**Assigned task**: Set down all the entries again, word for word.

**The data**:
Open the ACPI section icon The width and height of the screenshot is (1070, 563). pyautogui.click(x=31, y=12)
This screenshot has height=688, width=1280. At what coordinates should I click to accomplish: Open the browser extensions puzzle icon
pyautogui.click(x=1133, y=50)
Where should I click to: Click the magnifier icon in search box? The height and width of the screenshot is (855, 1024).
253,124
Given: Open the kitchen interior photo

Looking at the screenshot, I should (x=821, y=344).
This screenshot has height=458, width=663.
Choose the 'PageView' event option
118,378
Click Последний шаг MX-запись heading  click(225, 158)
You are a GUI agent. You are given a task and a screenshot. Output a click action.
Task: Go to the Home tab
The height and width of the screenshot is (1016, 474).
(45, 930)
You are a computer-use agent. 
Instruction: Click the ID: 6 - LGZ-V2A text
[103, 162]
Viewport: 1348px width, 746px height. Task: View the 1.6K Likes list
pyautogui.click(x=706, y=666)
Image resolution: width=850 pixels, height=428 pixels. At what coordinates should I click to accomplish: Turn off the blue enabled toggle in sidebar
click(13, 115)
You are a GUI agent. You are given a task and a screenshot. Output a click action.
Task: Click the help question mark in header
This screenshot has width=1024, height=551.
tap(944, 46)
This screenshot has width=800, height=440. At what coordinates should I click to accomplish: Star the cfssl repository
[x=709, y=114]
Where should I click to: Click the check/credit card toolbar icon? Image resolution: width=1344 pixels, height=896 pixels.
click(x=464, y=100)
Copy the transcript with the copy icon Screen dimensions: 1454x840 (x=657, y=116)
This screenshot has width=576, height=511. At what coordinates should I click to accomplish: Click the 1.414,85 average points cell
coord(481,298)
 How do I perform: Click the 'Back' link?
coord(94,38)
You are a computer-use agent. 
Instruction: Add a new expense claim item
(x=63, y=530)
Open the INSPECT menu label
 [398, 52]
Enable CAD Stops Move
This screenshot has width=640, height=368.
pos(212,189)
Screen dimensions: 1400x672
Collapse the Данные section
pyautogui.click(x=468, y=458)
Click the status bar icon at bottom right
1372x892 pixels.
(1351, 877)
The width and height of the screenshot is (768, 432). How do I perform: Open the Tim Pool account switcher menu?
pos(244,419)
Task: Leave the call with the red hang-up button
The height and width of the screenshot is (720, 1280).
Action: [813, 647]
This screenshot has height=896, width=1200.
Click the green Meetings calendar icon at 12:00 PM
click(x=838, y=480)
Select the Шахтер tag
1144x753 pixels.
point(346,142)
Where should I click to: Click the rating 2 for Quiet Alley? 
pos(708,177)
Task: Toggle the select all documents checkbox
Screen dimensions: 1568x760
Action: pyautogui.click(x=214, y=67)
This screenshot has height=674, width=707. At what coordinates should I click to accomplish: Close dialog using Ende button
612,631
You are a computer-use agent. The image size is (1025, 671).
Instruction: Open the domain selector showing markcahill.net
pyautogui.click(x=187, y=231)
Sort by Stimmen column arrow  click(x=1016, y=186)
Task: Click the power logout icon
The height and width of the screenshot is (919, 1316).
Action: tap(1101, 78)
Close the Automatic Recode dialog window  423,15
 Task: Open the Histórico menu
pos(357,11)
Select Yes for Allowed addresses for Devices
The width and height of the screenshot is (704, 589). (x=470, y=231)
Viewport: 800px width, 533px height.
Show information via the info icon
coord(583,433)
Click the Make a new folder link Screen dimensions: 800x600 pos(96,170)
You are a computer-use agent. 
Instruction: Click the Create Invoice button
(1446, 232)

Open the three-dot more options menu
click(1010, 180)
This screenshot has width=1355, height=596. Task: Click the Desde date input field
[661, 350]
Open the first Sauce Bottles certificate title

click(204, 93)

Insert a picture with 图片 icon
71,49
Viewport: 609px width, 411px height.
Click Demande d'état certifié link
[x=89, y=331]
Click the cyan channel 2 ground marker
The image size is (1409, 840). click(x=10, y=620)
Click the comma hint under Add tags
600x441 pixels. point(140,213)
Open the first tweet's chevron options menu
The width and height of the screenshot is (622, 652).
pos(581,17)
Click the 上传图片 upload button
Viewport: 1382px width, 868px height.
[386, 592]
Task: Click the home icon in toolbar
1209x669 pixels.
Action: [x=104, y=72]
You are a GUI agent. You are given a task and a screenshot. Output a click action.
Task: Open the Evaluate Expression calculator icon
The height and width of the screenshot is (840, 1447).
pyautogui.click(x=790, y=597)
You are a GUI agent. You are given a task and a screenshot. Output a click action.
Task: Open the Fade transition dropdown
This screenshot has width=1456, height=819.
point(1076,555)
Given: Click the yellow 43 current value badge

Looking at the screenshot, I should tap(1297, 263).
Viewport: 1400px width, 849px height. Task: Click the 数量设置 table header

**Response area**:
Open the ACPI section icon The width and height of the screenshot is (1070, 563). pyautogui.click(x=31, y=12)
This screenshot has height=688, width=1280. At what coordinates should I click to accomplish: Open the browser extensions puzzle icon
pyautogui.click(x=1133, y=50)
Where should I click to: Click the magnifier icon in search box? The height and width of the screenshot is (855, 1024).
253,124
Given: Open the kitchen interior photo

Looking at the screenshot, I should (x=821, y=344).
This screenshot has height=458, width=663.
Choose the 'PageView' event option
118,378
Click Последний шаг MX-запись heading  click(225, 158)
You are a GUI agent. You are given a task and a screenshot. Output a click action.
Task: Go to the Home tab
The height and width of the screenshot is (1016, 474).
(45, 930)
You are a computer-use agent. 
Instruction: Click the ID: 6 - LGZ-V2A text
[103, 162]
Viewport: 1348px width, 746px height. Task: View the 1.6K Likes list
pyautogui.click(x=706, y=666)
Image resolution: width=850 pixels, height=428 pixels. At what coordinates should I click to accomplish: Turn off the blue enabled toggle in sidebar
click(13, 115)
You are a GUI agent. You are given a task and a screenshot. Output a click action.
Task: Click the help question mark in header
This screenshot has width=1024, height=551.
tap(944, 46)
This screenshot has width=800, height=440. At what coordinates should I click to accomplish: Star the cfssl repository
[x=709, y=114]
Where should I click to: Click the check/credit card toolbar icon? Image resolution: width=1344 pixels, height=896 pixels.
click(x=464, y=100)
Copy the transcript with the copy icon Screen dimensions: 1454x840 (x=657, y=116)
This screenshot has width=576, height=511. At what coordinates should I click to accomplish: Click the 1.414,85 average points cell
coord(481,298)
 How do I perform: Click the 'Back' link?
coord(94,38)
You are a computer-use agent. 
Instruction: Add a new expense claim item
(x=63, y=530)
Open the INSPECT menu label
 [398, 52]
Enable CAD Stops Move
This screenshot has width=640, height=368.
pos(212,189)
Screen dimensions: 1400x672
Collapse the Данные section
pyautogui.click(x=468, y=458)
Click the status bar icon at bottom right
1372x892 pixels.
(1351, 877)
The width and height of the screenshot is (768, 432). How do I perform: Open the Tim Pool account switcher menu?
pos(244,419)
Task: Leave the call with the red hang-up button
The height and width of the screenshot is (720, 1280).
Action: [813, 647]
This screenshot has height=896, width=1200.
Click the green Meetings calendar icon at 12:00 PM
click(x=838, y=480)
Select the Шахтер tag
1144x753 pixels.
point(346,142)
Where should I click to: Click the rating 2 for Quiet Alley? 
pos(708,177)
Task: Toggle the select all documents checkbox
Screen dimensions: 1568x760
Action: pyautogui.click(x=214, y=67)
This screenshot has height=674, width=707. At what coordinates should I click to accomplish: Close dialog using Ende button
612,631
You are a computer-use agent. The image size is (1025, 671).
Instruction: Open the domain selector showing markcahill.net
pyautogui.click(x=187, y=231)
Sort by Stimmen column arrow  click(x=1016, y=186)
Task: Click the power logout icon
The height and width of the screenshot is (919, 1316).
Action: tap(1101, 78)
Close the Automatic Recode dialog window  423,15
 Task: Open the Histórico menu
pos(357,11)
Select Yes for Allowed addresses for Devices
The width and height of the screenshot is (704, 589). (x=470, y=231)
Viewport: 800px width, 533px height.
Show information via the info icon
coord(583,433)
Click the Make a new folder link Screen dimensions: 800x600 pos(96,170)
You are a computer-use agent. 
Instruction: Click the Create Invoice button
(1446, 232)

Open the three-dot more options menu
click(1010, 180)
This screenshot has width=1355, height=596. Task: Click the Desde date input field
[661, 350]
Open the first Sauce Bottles certificate title

click(204, 93)

Insert a picture with 图片 icon
71,49
Viewport: 609px width, 411px height.
Click Demande d'état certifié link
[x=89, y=331]
Click the cyan channel 2 ground marker
The image size is (1409, 840). click(x=10, y=620)
Click the comma hint under Add tags
600x441 pixels. point(140,213)
Open the first tweet's chevron options menu
The width and height of the screenshot is (622, 652).
pos(581,17)
Click the 上传图片 upload button
Viewport: 1382px width, 868px height.
[386, 592]
Task: Click the home icon in toolbar
1209x669 pixels.
Action: [x=104, y=72]
You are a GUI agent. You are given a task and a screenshot. Output a click action.
Task: Open the Evaluate Expression calculator icon
The height and width of the screenshot is (840, 1447).
pyautogui.click(x=790, y=597)
You are a GUI agent. You are given a task and a screenshot. Output a click action.
Task: Open the Fade transition dropdown
This screenshot has width=1456, height=819.
point(1076,555)
Given: Click the yellow 43 current value badge

Looking at the screenshot, I should tap(1297, 263).
Viewport: 1400px width, 849px height. Task: Click the 数量设置 table header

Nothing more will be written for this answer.